Short problem: Convert every line of the items below into a numbered list, omitting blank lines.

Excerpted records:
·····

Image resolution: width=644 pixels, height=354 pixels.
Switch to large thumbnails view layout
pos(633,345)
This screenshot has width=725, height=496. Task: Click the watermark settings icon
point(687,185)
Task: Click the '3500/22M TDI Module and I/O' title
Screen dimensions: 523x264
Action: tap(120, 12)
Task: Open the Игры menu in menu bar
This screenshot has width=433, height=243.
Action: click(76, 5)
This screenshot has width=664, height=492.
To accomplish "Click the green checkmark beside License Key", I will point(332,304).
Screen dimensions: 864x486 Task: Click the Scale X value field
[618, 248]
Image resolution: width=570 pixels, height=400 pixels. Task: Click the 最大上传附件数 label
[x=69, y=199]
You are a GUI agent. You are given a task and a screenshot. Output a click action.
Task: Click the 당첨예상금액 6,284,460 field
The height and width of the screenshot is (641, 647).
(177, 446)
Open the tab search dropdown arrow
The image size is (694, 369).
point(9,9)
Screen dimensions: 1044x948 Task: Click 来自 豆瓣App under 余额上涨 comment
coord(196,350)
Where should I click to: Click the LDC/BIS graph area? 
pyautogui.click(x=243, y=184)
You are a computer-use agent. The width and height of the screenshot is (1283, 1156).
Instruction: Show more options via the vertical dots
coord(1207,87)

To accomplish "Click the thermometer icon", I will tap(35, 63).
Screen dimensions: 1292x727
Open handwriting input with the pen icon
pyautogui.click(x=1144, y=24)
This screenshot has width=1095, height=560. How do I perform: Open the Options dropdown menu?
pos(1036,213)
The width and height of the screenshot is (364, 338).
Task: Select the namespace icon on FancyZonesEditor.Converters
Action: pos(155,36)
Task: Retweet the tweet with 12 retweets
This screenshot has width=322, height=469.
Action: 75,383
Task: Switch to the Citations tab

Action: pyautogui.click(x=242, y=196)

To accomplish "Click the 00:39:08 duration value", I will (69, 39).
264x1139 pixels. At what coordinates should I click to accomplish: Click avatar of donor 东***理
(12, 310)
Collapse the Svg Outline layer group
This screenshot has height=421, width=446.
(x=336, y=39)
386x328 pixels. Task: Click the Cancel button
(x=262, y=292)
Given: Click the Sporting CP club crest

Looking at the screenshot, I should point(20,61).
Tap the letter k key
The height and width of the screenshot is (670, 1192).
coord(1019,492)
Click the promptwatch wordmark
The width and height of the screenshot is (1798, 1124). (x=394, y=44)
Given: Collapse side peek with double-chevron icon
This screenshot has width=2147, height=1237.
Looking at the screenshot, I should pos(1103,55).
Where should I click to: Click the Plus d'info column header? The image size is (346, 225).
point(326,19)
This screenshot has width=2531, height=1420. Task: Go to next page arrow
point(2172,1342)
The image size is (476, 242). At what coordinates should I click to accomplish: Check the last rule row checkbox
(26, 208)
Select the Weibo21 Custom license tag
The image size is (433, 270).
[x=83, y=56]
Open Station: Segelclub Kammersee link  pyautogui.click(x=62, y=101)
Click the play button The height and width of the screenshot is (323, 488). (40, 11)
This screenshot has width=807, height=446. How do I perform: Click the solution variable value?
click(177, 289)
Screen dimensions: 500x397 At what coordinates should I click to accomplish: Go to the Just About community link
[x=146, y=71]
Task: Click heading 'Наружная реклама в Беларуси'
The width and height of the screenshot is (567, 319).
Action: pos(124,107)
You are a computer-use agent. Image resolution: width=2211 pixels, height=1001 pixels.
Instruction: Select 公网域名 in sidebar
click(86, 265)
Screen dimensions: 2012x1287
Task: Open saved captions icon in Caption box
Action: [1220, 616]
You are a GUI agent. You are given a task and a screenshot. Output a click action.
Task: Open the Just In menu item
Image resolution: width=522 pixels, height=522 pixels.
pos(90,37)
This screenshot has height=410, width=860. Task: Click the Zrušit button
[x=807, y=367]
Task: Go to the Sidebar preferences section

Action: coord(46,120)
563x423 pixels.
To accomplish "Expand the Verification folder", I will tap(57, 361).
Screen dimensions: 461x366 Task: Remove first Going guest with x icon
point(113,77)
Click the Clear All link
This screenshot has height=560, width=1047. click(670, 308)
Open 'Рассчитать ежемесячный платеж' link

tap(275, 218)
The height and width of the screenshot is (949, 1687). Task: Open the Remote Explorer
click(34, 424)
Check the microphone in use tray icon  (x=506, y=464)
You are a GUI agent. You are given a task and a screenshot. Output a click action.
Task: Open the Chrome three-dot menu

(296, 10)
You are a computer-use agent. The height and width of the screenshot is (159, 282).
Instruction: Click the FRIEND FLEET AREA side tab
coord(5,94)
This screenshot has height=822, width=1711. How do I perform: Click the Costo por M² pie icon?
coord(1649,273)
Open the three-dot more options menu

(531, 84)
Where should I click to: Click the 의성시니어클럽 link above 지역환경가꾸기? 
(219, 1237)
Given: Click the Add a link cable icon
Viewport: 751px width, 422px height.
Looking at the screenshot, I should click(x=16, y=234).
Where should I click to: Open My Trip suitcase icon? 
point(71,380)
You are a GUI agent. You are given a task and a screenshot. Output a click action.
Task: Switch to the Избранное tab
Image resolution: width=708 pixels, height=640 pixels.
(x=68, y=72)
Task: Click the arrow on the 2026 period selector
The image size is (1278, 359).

·····

Problem solution:
1. Image resolution: width=644 pixels, height=354 pixels.
2. Switch to large thumbnails view layout
3. pos(633,345)
4. This screenshot has width=725, height=496. Task: Click the watermark settings icon
5. point(687,185)
6. Task: Click the '3500/22M TDI Module and I/O' title
7. Screen dimensions: 523x264
8. Action: tap(120, 12)
9. Task: Open the Игры menu in menu bar
10. This screenshot has width=433, height=243.
11. Action: click(76, 5)
12. This screenshot has width=664, height=492.
13. To accomplish "Click the green checkmark beside License Key", I will point(332,304).
14. Screen dimensions: 864x486 Task: Click the Scale X value field
15. [618, 248]
16. Image resolution: width=570 pixels, height=400 pixels. Task: Click the 最大上传附件数 label
17. [x=69, y=199]
18. You are a GUI agent. You are given a task and a screenshot. Output a click action.
19. Task: Click the 당첨예상금액 6,284,460 field
20. The height and width of the screenshot is (641, 647).
21. (177, 446)
22. Open the tab search dropdown arrow
23. The image size is (694, 369).
24. point(9,9)
25. Screen dimensions: 1044x948 Task: Click 来自 豆瓣App under 余额上涨 comment
26. coord(196,350)
27. Where should I click to: Click the LDC/BIS graph area? 
28. pyautogui.click(x=243, y=184)
29. You are a computer-use agent. The width and height of the screenshot is (1283, 1156).
30. Instruction: Show more options via the vertical dots
31. coord(1207,87)
32. To accomplish "Click the thermometer icon", I will tap(35, 63).
33. Screen dimensions: 1292x727
34. Open handwriting input with the pen icon
35. pyautogui.click(x=1144, y=24)
36. This screenshot has width=1095, height=560. How do I perform: Open the Options dropdown menu?
37. pos(1036,213)
38. The width and height of the screenshot is (364, 338).
39. Task: Select the namespace icon on FancyZonesEditor.Converters
40. Action: pos(155,36)
41. Task: Retweet the tweet with 12 retweets
42. This screenshot has width=322, height=469.
43. Action: 75,383
44. Task: Switch to the Citations tab
45. Action: pyautogui.click(x=242, y=196)
46. To accomplish "Click the 00:39:08 duration value", I will (69, 39).
47. 264x1139 pixels. At what coordinates should I click to accomplish: Click avatar of donor 东***理
48. (12, 310)
49. Collapse the Svg Outline layer group
50. This screenshot has height=421, width=446.
51. (x=336, y=39)
52. 386x328 pixels. Task: Click the Cancel button
53. (x=262, y=292)
54. Given: Click the Sporting CP club crest
55. Looking at the screenshot, I should point(20,61).
56. Tap the letter k key
57. The height and width of the screenshot is (670, 1192).
58. coord(1019,492)
59. Click the promptwatch wordmark
60. The width and height of the screenshot is (1798, 1124). (x=394, y=44)
61. Given: Collapse side peek with double-chevron icon
62. This screenshot has width=2147, height=1237.
63. Looking at the screenshot, I should pos(1103,55).
64. Where should I click to: Click the Plus d'info column header? The image size is (346, 225).
65. point(326,19)
66. This screenshot has width=2531, height=1420. Task: Go to next page arrow
67. point(2172,1342)
68. The image size is (476, 242). At what coordinates should I click to accomplish: Check the last rule row checkbox
69. (26, 208)
70. Select the Weibo21 Custom license tag
71. The image size is (433, 270).
72. [x=83, y=56]
73. Open Station: Segelclub Kammersee link  pyautogui.click(x=62, y=101)
74. Click the play button The height and width of the screenshot is (323, 488). (40, 11)
75. This screenshot has width=807, height=446. How do I perform: Click the solution variable value?
76. click(177, 289)
77. Screen dimensions: 500x397 At what coordinates should I click to accomplish: Go to the Just About community link
78. [x=146, y=71]
79. Task: Click heading 'Наружная реклама в Беларуси'
80. The width and height of the screenshot is (567, 319).
81. Action: pos(124,107)
82. You are a computer-use agent. Image resolution: width=2211 pixels, height=1001 pixels.
83. Instruction: Select 公网域名 in sidebar
84. click(86, 265)
85. Screen dimensions: 2012x1287
86. Task: Open saved captions icon in Caption box
87. Action: [1220, 616]
88. You are a GUI agent. You are given a task and a screenshot. Output a click action.
89. Task: Open the Just In menu item
90. Image resolution: width=522 pixels, height=522 pixels.
91. pos(90,37)
92. This screenshot has height=410, width=860. Task: Click the Zrušit button
93. [x=807, y=367]
94. Task: Go to the Sidebar preferences section
95. Action: coord(46,120)
96. 563x423 pixels.
97. To accomplish "Expand the Verification folder", I will tap(57, 361).
98. Screen dimensions: 461x366 Task: Remove first Going guest with x icon
99. point(113,77)
100. Click the Clear All link
101. This screenshot has height=560, width=1047. click(670, 308)
102. Open 'Рассчитать ежемесячный платеж' link
103. tap(275, 218)
104. The height and width of the screenshot is (949, 1687). Task: Open the Remote Explorer
105. click(34, 424)
106. Check the microphone in use tray icon  (x=506, y=464)
107. You are a GUI agent. You are given a task and a screenshot. Output a click action.
108. Task: Open the Chrome three-dot menu
109. (296, 10)
110. You are a computer-use agent. The height and width of the screenshot is (159, 282).
111. Instruction: Click the FRIEND FLEET AREA side tab
112. coord(5,94)
113. This screenshot has height=822, width=1711. How do I perform: Click the Costo por M² pie icon?
114. coord(1649,273)
115. Open the three-dot more options menu
116. (531, 84)
117. Where should I click to: Click the 의성시니어클럽 link above 지역환경가꾸기? 
118. (219, 1237)
119. Given: Click the Add a link cable icon
120. Viewport: 751px width, 422px height.
121. Looking at the screenshot, I should click(x=16, y=234).
122. Where should I click to: Open My Trip suitcase icon? 
123. point(71,380)
124. You are a GUI agent. You are given a task and a screenshot. Output a click action.
125. Task: Switch to the Избранное tab
126. Image resolution: width=708 pixels, height=640 pixels.
127. (x=68, y=72)
128. Task: Click the arrow on the 2026 period selector
129. The image size is (1278, 359).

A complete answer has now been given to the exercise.